Kazuo Ishiguro’s genteel and polished screenplay was meticulously directed by James Ivory and handsomely produced by Ismail Merchant, with $16,000,000 expended shooting on carefully recreated locations in Shanghai. It was the last of the Merchant-Ivory productions, the fruitful 40-year partnership closing as Merchant passed away before shooting was finished. While the movie received tepid reviews and was a failure at the box-office, from this corner we call this romantic period piece a fine, felt and definitely underrated drama,a good one to go out on.
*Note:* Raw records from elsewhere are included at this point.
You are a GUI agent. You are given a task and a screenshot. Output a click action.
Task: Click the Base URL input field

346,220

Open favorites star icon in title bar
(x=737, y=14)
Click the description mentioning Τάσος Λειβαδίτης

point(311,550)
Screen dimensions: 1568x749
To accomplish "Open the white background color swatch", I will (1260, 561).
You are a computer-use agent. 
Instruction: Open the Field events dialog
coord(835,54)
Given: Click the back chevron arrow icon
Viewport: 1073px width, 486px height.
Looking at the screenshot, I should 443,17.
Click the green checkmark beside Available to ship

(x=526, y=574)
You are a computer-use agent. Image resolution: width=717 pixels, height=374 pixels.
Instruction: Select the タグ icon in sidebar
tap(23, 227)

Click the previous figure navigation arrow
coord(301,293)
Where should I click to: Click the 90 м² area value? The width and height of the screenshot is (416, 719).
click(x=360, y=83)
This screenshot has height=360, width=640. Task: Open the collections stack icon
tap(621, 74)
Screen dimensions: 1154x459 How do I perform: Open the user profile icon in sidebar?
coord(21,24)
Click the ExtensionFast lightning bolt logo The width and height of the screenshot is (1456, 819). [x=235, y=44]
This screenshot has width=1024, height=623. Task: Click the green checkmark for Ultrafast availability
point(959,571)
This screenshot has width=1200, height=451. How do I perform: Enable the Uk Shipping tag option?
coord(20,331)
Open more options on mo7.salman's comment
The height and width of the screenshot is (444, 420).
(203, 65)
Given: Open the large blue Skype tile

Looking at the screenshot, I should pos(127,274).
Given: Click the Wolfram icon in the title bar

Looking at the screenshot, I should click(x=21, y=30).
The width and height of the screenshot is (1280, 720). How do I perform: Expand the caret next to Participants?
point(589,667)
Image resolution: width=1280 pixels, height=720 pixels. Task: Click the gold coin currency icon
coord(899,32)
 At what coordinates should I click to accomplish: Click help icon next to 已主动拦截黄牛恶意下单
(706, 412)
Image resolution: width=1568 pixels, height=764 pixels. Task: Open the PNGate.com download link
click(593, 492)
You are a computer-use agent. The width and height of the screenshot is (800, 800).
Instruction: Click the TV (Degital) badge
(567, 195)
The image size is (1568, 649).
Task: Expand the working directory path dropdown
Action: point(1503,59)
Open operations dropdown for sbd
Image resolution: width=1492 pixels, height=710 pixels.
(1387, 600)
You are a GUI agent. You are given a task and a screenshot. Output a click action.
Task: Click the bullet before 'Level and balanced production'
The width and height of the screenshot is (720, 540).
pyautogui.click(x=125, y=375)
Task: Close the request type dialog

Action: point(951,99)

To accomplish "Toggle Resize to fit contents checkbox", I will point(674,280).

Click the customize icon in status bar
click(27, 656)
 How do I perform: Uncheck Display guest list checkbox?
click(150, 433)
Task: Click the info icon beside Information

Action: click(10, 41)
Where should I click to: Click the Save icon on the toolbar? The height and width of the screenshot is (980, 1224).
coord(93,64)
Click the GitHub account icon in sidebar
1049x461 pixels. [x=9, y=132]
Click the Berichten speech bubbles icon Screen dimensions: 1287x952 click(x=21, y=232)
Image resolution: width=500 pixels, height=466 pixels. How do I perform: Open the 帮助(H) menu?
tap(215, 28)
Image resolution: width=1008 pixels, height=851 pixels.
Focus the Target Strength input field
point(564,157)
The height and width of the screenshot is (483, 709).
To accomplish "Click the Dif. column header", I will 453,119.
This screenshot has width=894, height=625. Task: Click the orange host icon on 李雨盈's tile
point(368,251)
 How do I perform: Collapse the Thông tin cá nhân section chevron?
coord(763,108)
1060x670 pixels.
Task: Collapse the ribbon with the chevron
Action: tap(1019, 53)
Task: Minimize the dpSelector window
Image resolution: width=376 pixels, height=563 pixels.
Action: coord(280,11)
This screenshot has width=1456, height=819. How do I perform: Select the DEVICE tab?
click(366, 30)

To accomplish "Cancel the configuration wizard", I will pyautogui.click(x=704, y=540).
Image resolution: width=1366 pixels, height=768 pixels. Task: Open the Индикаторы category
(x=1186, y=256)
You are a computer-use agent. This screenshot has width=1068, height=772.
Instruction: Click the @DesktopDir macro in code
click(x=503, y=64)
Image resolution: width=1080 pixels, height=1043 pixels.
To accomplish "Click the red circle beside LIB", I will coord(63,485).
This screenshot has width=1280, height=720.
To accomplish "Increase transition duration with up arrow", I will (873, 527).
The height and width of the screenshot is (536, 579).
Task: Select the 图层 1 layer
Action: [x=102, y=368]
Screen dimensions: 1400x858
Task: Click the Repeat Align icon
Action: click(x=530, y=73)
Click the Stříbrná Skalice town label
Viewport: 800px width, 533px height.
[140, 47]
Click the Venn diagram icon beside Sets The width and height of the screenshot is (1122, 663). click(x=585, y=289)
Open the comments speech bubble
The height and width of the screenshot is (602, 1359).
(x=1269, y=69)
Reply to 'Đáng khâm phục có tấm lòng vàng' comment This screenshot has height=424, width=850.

We fully believe in the characters inhabited by the soulful Fiennes and a radiant Richardson, as well as those essayed by Richardson’s mother real-life Vanessa Redgrave and aunt Lynn Redgrave (being really rotten). Also in the cast are Madeleine Potter, Madeleine Daly (playing Richardson’s daughter, in life she is Ms. Potter’s daughter, who plays her jealous aunt), Lee Pace, Allan Corduner and John Wood.
Box-office was a sad $4,092,682, worldwide. 135 minutes that unfolds in a measured pace, allowing the atmosphere of abandon and apprehension to envelope you in the fragile hopes and recurring plight of the lost and stricken souls so subtly and graciously portrayed.